[Collected data entries]
=== Begin Enclosure ===

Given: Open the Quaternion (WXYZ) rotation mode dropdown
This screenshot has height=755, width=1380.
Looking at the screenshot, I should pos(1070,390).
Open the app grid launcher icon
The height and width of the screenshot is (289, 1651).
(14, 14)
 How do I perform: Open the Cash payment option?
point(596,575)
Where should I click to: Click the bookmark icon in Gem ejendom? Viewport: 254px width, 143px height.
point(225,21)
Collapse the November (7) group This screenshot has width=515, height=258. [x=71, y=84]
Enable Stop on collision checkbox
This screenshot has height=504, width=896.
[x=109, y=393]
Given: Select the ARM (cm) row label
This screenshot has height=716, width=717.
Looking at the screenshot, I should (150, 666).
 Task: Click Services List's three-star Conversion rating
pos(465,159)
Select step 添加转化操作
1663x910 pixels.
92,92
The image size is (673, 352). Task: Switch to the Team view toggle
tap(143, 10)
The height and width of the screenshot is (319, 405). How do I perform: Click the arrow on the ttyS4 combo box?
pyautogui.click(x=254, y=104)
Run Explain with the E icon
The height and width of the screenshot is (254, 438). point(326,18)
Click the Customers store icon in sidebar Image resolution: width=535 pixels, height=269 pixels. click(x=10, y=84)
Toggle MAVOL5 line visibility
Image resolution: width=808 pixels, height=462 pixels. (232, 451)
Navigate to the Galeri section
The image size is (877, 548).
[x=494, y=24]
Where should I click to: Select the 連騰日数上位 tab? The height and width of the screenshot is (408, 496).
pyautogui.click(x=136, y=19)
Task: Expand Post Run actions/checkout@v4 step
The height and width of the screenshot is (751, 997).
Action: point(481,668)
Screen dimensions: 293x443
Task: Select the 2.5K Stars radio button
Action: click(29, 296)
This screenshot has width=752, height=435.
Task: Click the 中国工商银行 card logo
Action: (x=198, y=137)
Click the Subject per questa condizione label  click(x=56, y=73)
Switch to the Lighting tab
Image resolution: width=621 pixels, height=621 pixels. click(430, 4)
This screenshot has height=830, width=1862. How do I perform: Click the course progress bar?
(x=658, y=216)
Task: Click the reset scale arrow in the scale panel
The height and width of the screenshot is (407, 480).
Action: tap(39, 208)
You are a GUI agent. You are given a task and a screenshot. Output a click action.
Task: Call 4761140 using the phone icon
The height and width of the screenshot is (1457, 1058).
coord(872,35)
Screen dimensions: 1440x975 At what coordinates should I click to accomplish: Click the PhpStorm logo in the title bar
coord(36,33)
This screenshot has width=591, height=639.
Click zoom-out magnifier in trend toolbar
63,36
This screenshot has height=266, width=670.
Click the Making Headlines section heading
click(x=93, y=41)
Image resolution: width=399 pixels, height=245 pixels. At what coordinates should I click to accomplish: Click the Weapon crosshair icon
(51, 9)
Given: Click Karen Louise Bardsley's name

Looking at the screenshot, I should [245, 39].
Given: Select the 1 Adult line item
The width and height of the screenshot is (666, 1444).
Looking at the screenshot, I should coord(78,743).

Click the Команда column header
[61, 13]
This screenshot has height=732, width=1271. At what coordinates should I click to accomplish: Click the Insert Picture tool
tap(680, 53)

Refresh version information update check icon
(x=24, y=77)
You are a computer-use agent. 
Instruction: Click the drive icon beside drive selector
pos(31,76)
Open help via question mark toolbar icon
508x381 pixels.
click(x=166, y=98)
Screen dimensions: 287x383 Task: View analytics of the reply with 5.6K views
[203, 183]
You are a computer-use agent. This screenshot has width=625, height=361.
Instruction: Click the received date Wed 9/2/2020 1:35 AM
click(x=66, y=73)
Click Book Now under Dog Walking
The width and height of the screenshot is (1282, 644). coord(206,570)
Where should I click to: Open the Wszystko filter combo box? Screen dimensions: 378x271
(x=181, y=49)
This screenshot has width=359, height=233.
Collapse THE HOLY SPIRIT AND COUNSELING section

=== End Enclosure ===

__Action item__. Reproduce every record above exactly as it appears.

__Answer to this problem__.
Given: Open the Quaternion (WXYZ) rotation mode dropdown
This screenshot has height=755, width=1380.
Looking at the screenshot, I should pos(1070,390).
Open the app grid launcher icon
The height and width of the screenshot is (289, 1651).
(14, 14)
 How do I perform: Open the Cash payment option?
point(596,575)
Where should I click to: Click the bookmark icon in Gem ejendom? Viewport: 254px width, 143px height.
point(225,21)
Collapse the November (7) group This screenshot has width=515, height=258. [x=71, y=84]
Enable Stop on collision checkbox
This screenshot has height=504, width=896.
[x=109, y=393]
Given: Select the ARM (cm) row label
This screenshot has height=716, width=717.
Looking at the screenshot, I should (150, 666).
 Task: Click Services List's three-star Conversion rating
pos(465,159)
Select step 添加转化操作
1663x910 pixels.
92,92
The image size is (673, 352). Task: Switch to the Team view toggle
tap(143, 10)
The height and width of the screenshot is (319, 405). How do I perform: Click the arrow on the ttyS4 combo box?
pyautogui.click(x=254, y=104)
Run Explain with the E icon
The height and width of the screenshot is (254, 438). point(326,18)
Click the Customers store icon in sidebar Image resolution: width=535 pixels, height=269 pixels. click(x=10, y=84)
Toggle MAVOL5 line visibility
Image resolution: width=808 pixels, height=462 pixels. (232, 451)
Navigate to the Galeri section
The image size is (877, 548).
[x=494, y=24]
Where should I click to: Select the 連騰日数上位 tab? The height and width of the screenshot is (408, 496).
pyautogui.click(x=136, y=19)
Task: Expand Post Run actions/checkout@v4 step
The height and width of the screenshot is (751, 997).
Action: point(481,668)
Screen dimensions: 293x443
Task: Select the 2.5K Stars radio button
Action: click(29, 296)
This screenshot has width=752, height=435.
Task: Click the 中国工商银行 card logo
Action: (x=198, y=137)
Click the Subject per questa condizione label  click(x=56, y=73)
Switch to the Lighting tab
Image resolution: width=621 pixels, height=621 pixels. click(430, 4)
This screenshot has height=830, width=1862. How do I perform: Click the course progress bar?
(x=658, y=216)
Task: Click the reset scale arrow in the scale panel
The height and width of the screenshot is (407, 480).
Action: tap(39, 208)
You are a GUI agent. You are given a task and a screenshot. Output a click action.
Task: Call 4761140 using the phone icon
The height and width of the screenshot is (1457, 1058).
coord(872,35)
Screen dimensions: 1440x975 At what coordinates should I click to accomplish: Click the PhpStorm logo in the title bar
coord(36,33)
This screenshot has width=591, height=639.
Click zoom-out magnifier in trend toolbar
63,36
This screenshot has height=266, width=670.
Click the Making Headlines section heading
click(x=93, y=41)
Image resolution: width=399 pixels, height=245 pixels. At what coordinates should I click to accomplish: Click the Weapon crosshair icon
(51, 9)
Given: Click Karen Louise Bardsley's name

Looking at the screenshot, I should [245, 39].
Given: Select the 1 Adult line item
The width and height of the screenshot is (666, 1444).
Looking at the screenshot, I should coord(78,743).

Click the Команда column header
[61, 13]
This screenshot has height=732, width=1271. At what coordinates should I click to accomplish: Click the Insert Picture tool
tap(680, 53)

Refresh version information update check icon
(x=24, y=77)
You are a computer-use agent. 
Instruction: Click the drive icon beside drive selector
pos(31,76)
Open help via question mark toolbar icon
508x381 pixels.
click(x=166, y=98)
Screen dimensions: 287x383 Task: View analytics of the reply with 5.6K views
[203, 183]
You are a computer-use agent. This screenshot has width=625, height=361.
Instruction: Click the received date Wed 9/2/2020 1:35 AM
click(x=66, y=73)
Click Book Now under Dog Walking
The width and height of the screenshot is (1282, 644). coord(206,570)
Where should I click to: Open the Wszystko filter combo box? Screen dimensions: 378x271
(x=181, y=49)
This screenshot has width=359, height=233.
Collapse THE HOLY SPIRIT AND COUNSELING section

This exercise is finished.